• _EXTRAIT FOURNI_:

※ ※ ※

Welcome to the New Frontier


Edito

Ecrit par Pascal Béria

Au temps de la conquête de l’Ouest américain, les règles étaient simples. Une terre était allouée au premier arrivant. Celui qui décidait de s’installer avait pour usage de marquer son territoire par des entailles faites dans le tronc des arbres ou des petits tas de pierres posés aux limites de ce qu’il estimait être sa propriété. Des signes distinctifs qui suffisaient à officialiser la primauté de sa présence et d’administrer, moyennant le passage d’un agent public, pleinement ses terres. On imagine bien les opérations vigoureuses qui ont, à l’époque, accompagné cette conquête du territoire. C’était le Far-West après tout. La loi fédérale n’apparaîtra que bien après pour y mettre de l’ordre.

On trouve, dans cette histoire de pionniers, beaucoup de l’esprit américain. Le besoin de repousser les frontières, le refus de l’immobilisme, la tendance à vouloir quadriller le territoire pour en fixer les limites du foyer. En 1960, le candidat Kennedy avait repris le concept de « nouvelle frontière » pour marquer sa volonté d’expansion, de progrès des droits civiques et de conquête de l’espace. « I’m asking each of you to be pioneers towards that New Frontier » avait-il déclaré dans son discours d’investiture. Un discours fondateur qui le mènera quelques mois plus tard à la Maison Blanche.

※ ※ ※

• _DONNÉES FOURNIES_:
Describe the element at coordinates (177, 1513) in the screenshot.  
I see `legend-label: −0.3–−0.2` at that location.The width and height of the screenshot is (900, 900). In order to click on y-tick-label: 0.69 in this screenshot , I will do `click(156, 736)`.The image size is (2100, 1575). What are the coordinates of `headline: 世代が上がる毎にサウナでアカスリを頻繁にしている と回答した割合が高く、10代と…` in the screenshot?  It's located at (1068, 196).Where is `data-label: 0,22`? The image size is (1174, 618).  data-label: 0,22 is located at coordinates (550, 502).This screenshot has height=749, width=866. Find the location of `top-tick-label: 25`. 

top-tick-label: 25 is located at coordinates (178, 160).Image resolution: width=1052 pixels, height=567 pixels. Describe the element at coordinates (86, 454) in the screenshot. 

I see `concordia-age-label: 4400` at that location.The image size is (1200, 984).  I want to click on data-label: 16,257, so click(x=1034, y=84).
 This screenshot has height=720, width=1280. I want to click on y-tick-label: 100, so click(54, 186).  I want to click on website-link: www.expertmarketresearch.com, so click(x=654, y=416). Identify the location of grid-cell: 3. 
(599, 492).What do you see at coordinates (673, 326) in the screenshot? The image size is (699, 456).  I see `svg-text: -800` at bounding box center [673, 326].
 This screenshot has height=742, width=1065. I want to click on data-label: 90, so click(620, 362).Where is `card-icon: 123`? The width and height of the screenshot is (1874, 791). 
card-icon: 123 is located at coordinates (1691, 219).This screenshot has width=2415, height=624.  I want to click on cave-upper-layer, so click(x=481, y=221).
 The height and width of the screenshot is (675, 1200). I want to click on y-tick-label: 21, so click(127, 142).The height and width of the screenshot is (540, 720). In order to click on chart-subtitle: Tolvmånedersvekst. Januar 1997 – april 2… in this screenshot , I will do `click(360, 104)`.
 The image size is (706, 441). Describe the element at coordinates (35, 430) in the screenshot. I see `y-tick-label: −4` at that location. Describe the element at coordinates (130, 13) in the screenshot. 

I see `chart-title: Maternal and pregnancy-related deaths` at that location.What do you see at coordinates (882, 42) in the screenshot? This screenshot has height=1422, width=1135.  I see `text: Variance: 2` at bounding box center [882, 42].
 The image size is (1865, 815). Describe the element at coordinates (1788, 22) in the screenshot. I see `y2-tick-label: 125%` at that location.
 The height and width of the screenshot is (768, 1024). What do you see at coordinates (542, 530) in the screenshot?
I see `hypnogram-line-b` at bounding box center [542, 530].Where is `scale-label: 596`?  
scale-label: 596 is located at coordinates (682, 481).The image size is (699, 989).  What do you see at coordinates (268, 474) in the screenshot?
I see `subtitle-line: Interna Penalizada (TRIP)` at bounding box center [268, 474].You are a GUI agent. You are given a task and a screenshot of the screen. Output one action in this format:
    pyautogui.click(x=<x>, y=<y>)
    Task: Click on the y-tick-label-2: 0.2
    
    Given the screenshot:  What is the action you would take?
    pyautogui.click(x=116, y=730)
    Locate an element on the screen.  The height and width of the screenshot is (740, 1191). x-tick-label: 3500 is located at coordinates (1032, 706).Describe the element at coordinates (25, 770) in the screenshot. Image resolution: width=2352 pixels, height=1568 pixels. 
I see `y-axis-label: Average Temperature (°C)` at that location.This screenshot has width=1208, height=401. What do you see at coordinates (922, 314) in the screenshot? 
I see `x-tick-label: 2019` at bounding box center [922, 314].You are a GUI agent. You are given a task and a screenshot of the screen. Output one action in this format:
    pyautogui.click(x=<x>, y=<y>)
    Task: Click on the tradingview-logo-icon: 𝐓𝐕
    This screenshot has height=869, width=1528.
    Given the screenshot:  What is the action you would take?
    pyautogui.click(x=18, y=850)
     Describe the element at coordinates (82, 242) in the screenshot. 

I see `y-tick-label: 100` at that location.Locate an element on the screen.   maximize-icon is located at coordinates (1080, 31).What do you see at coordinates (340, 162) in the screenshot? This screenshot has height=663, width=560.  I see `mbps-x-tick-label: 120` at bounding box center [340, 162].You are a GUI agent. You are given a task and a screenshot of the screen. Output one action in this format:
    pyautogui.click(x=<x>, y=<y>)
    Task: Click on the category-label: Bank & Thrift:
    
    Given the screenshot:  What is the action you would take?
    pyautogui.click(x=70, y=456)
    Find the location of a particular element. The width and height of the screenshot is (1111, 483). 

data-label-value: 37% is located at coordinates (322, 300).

※ ※ ※

• _CONSIGNE DE TRAVAIL 1_: Dans l'éditorial sur la conquête de l'Ouest, quelles volontés le candidat Kennedy cherchait-il à marquer en reprenant le concept de « nouvelle frontière » ?
• _CONSIGNE DE TRAVAIL 2_: D'après l'éditorial sur la conquête de l'Ouest, pourquoi les pionniers faisaient-ils des entailles dans le tronc des arbres ou posaient-ils de petits tas de pierres ?
• _CONSIGNE DE TRAVAIL 3_: Poursuivez l'éditorial sur la conquête de l'Ouest à partir de sa dernière phrase.

• _RÉPONSE RÉDIGÉE 1_:
- L'expansion
- Le progrès des droits civiques
- La conquête de l'espace

• _RÉPONSE RÉDIGÉE 2_: Ils marquaient ainsi leur territoire, aux limites de ce qu'ils estimaient être leur propriété. Ces signes distinctifs suffisaient à officialiser la primauté de leur présence et, moyennant le passage d'un agent public, à administrer pleinement leurs terres.

• _RÉPONSE RÉDIGÉE 3_:
Finalement, la promesse récente du metaverse n’est qu’une continuité naturelle de cette obsession de la nouvelle frontière initiée au XVIIIe siècle. On y retrouve encore la fascination pour les grands espaces libres et surtout l’opportunité pour les pionniers d’y poser des premiers jalons pour chercher à les gouverner. Y placer les petits tas de pierres, histoire de marquer leur territoire. Rien de nouveau, mais l’histoire nous a montré que laisser l’organisation de ces espaces en friche aux mains des seuls pionniers présente des risques conséquents. Et qu’il faut ensuite beaucoup de volonté pour ramener l’ordre à l’ouest du Pecos.

Du 12 au 15 janvier prochains, le sommet des Napoleons aura pour thème « Gouverner ». Cette notion de nouvelle frontière y sera évidemment centrale. Car les promesses de nouveaux espaces cachent parfois des ambitions plus équivoques. Nous tâcherons d’en fixer les limites ensemble et d’explorer les moyens de faire de cette notion une ambition collective. Et des nouveaux territoires des espaces où nous posons des règles qui ne laissent personne sur le bord de la route.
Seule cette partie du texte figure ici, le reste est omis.